Auf der Suche nach Anerkennung. Hybride Formen von Vergemeinschaftung und Widerstand in marginalisierten großfamiliären Strukturen als Anknüpfungspunkte für soziale Inklusion und Brückenbau
摘要
Ausgangspunkt des Beitrags sind globalisierungsbedingte hybride Formen vergemeinschaftender Strukturbildung sowie individueller und kollektiver Identitätsentwicklung unter in Deutschland aufgewachsenen jungen Menschen aus bereits seit einigen Jahren als „kriminelle Clans“ stigmatisierten Familien mit libanesischer Einwanderungsgeschichte und aus marginalisierten bulgarischen bzw. rumänischen Migrant*innenfamilien, die als Romn*ja abgestempelt werden.
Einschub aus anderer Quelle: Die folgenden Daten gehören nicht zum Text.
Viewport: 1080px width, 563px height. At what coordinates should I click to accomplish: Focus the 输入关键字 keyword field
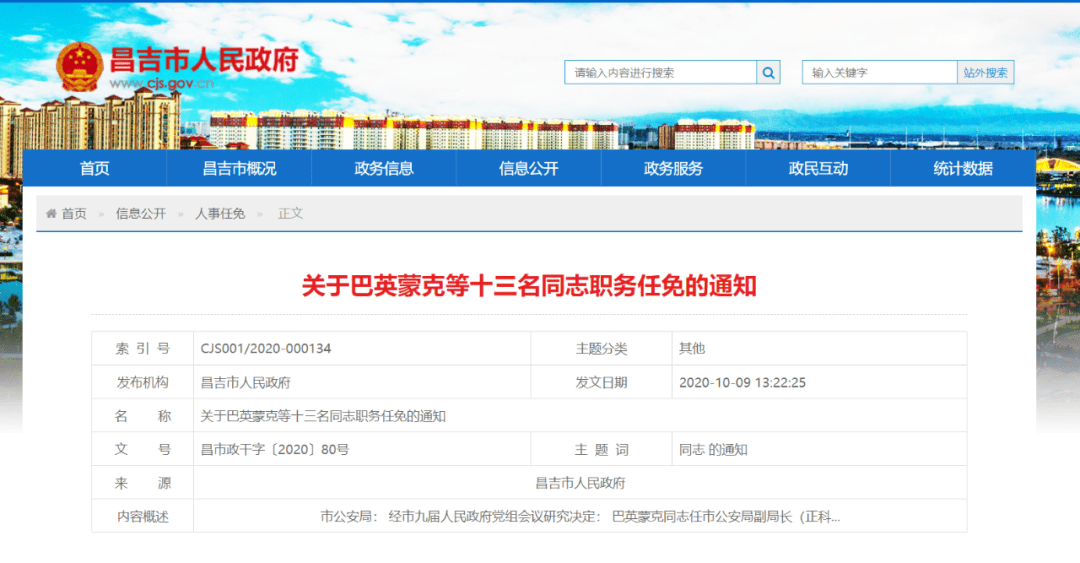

Es erfolgt aus interdisziplinärer und multiprofessioneller Perspektive eine analytische Einordnung von abweichendem (ordnungswidrigen bzw. strafbewehrten Verhalten) junger Männer aus solchen Familien – als Ausdruck einer ‚unpassenden‘ Suche nach sozialer Anerkennung und neuen Selbstwirksamkeitserfahrungen – in Anlehnung an historisch erfolgreiche Formen jugendkulturellen Widerstandes gegen herrschende Normalitätserwartungen sowie der Verstärkung dieser Praxis durch historisch und aktuell vermittelte Erfahrungen sozialer Exklusion. Als Ausblick wird auf die zentrale, durchaus ambivalente Bedeutung sprachlich-kultureller Brückenbauer*innen aus den Familien für eine nachhaltige Kriminalprävention eingegangen. Die theoretische Argumentation wird durch Beispiele aus der Praxis der Konfrontation der Betroffenen mit Ordnungskräften in Essen und Duisburg illustriert.